My Blazers fandom reached it's zenith last night.
An old favor was called in and our crew got in to see shoot-around. The first player out there, and by far the hardest worker on the team, was Armon Johnson. Bayno had the pads out, and those two were going at it. Bayno doesn't give an inch, but the little he gave AJ was enough. Armon was working on two things: jab-step jumper, and driving...to the right! That right hand is developing well, but still looks a little forced (Bayno was yelling for a foul). From what I saw, AJ is still in the running for PGotF. Next on the floor was Batum.
The kid in me wanted to call my favorite Blazer over for an autograph, but looking close I could see that there was a lot on his mind. I'm sure he had KD's scouting report racing through his head, determined not to get torched and needing to prove himself worthy of his old starting spot (I didn't know he was coming off the bench until intros, but it was obvious something was getting under his skin). He wasn't hitting his 3s, but the elbow jumper was automatic (he buried a couple in the game). After Nico, Roy hit the court.
As diminished as Roy is these days, when he took the floor my heart stopped. Time slowed, staggered, and fell.

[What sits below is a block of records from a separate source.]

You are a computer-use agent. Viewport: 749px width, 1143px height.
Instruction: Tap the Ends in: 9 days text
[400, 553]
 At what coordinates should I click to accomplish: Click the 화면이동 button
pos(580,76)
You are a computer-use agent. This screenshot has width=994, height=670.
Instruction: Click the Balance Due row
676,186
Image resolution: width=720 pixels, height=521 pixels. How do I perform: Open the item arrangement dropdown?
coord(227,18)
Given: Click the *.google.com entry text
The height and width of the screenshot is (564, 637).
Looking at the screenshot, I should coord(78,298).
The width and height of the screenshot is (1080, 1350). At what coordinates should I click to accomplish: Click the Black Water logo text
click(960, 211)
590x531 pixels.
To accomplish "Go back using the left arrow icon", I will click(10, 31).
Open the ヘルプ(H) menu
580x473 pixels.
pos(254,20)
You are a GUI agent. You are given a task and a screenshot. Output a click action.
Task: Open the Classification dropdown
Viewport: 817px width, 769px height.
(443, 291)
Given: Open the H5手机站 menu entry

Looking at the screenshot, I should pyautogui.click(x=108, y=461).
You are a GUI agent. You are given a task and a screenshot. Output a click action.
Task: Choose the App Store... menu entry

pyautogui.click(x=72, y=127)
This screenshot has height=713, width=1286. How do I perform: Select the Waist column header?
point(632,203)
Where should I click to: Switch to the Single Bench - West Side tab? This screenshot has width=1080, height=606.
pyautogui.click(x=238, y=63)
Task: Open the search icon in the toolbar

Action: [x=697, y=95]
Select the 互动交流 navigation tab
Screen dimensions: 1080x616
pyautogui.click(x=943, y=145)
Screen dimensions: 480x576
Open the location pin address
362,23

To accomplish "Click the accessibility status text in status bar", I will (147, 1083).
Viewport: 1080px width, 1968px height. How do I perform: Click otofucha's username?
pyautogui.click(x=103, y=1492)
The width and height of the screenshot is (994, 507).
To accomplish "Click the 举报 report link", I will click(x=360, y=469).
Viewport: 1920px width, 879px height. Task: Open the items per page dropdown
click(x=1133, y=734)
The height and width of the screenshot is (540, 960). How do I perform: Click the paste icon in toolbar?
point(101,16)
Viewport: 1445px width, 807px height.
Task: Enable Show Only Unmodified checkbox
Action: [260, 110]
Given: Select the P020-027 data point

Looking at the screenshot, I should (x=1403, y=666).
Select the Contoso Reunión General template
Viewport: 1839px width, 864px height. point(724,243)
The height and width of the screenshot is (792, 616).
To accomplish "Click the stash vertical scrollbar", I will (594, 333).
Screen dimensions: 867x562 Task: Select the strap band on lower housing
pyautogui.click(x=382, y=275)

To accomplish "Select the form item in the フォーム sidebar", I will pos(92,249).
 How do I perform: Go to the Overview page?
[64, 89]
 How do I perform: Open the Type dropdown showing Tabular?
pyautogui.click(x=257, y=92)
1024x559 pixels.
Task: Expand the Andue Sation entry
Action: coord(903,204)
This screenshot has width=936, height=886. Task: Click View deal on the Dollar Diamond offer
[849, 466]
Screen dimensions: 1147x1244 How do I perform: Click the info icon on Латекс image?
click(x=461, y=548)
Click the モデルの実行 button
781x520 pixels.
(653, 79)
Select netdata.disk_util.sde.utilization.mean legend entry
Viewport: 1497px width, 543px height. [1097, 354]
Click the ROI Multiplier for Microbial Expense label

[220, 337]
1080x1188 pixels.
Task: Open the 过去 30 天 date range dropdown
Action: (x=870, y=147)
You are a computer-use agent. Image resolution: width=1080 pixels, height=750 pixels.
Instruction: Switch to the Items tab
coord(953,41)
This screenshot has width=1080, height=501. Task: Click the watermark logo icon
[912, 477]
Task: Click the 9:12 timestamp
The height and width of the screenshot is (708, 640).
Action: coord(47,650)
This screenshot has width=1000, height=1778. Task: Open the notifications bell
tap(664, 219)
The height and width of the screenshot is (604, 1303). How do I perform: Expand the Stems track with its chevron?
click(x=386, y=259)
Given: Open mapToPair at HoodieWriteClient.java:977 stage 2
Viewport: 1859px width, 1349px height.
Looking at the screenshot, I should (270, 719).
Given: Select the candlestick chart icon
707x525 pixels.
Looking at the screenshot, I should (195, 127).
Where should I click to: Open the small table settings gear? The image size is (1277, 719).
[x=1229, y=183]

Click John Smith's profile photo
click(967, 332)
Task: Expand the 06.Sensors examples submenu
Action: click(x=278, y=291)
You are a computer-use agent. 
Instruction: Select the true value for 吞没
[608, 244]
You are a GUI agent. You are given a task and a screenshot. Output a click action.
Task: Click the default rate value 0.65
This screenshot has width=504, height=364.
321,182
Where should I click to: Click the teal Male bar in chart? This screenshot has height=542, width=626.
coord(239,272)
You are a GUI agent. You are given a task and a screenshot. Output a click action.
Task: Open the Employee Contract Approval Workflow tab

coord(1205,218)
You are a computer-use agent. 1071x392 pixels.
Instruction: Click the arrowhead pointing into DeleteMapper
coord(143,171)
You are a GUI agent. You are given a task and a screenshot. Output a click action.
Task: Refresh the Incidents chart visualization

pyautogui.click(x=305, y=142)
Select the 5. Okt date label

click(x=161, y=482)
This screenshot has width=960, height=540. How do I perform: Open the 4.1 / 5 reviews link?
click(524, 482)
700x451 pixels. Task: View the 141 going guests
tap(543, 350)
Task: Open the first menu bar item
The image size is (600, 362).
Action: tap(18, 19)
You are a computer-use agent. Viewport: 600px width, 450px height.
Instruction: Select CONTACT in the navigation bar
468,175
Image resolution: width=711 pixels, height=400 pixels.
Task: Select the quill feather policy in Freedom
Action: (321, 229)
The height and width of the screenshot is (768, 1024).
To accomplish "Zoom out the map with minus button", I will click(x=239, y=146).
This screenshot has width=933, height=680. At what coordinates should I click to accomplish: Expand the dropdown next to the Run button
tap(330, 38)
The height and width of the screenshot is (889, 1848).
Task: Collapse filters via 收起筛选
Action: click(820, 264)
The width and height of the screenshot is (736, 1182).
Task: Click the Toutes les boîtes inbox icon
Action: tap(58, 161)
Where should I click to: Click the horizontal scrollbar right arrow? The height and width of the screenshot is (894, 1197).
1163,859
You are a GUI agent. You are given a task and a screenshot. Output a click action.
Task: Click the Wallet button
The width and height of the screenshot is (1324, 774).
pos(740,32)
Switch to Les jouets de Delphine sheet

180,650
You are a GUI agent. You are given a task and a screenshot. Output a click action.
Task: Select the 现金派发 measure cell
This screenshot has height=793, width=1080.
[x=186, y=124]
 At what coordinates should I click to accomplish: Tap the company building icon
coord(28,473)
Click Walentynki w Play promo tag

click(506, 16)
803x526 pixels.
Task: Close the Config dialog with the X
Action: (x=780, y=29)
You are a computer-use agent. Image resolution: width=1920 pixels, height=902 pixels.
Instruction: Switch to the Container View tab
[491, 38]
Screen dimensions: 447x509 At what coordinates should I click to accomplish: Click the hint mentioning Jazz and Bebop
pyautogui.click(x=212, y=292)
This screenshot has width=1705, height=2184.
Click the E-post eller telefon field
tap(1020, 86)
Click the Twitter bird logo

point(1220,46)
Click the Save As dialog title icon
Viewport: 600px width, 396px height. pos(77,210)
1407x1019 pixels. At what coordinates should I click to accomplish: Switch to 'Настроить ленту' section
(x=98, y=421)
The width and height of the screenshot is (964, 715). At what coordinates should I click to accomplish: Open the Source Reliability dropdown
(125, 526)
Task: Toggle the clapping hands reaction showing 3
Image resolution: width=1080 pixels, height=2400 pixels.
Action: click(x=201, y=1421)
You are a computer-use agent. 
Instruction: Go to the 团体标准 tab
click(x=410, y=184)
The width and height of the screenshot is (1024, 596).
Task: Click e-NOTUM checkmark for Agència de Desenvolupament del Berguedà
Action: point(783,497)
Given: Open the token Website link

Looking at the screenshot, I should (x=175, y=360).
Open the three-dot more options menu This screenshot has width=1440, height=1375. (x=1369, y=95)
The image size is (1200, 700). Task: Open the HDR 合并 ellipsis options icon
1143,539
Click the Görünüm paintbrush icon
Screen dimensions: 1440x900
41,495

He was walking towards us. One of my comrades had called him over to sign a basketball. I tried to think of something to say but I had stars in my eyes, so I let my dazed grin to the talking. Know this floks: Brandon Roy is as humble, classy, and genuine as he appears on TV. There's nothing fake about him; I couldn't write a better hero. Seeing him face to face was so thrilling that I hardly noticed when Terry Freaking Porter came walking up to our crew.
My friend Mel, who had organized the whole event, came with a sign that read, "Put Terry In!". They wanted to get it on TV, so Terry came striding over, shook everybody's hand, and got the shot. It was like the life-sized poster from my childhood jumped off the wall, stepped into a suit, and looked me in the eye. I somehow felt as though I'd come full circle, back to the beginning of my lifelong fandom--the years between had never happened. I was a kid again. The rest of shoot-around is a blur: Rudy and Patty clowning around, LMA knocking down jumpers, and the security guards kindly ushering us out of the front row and back to the Heritage Suite.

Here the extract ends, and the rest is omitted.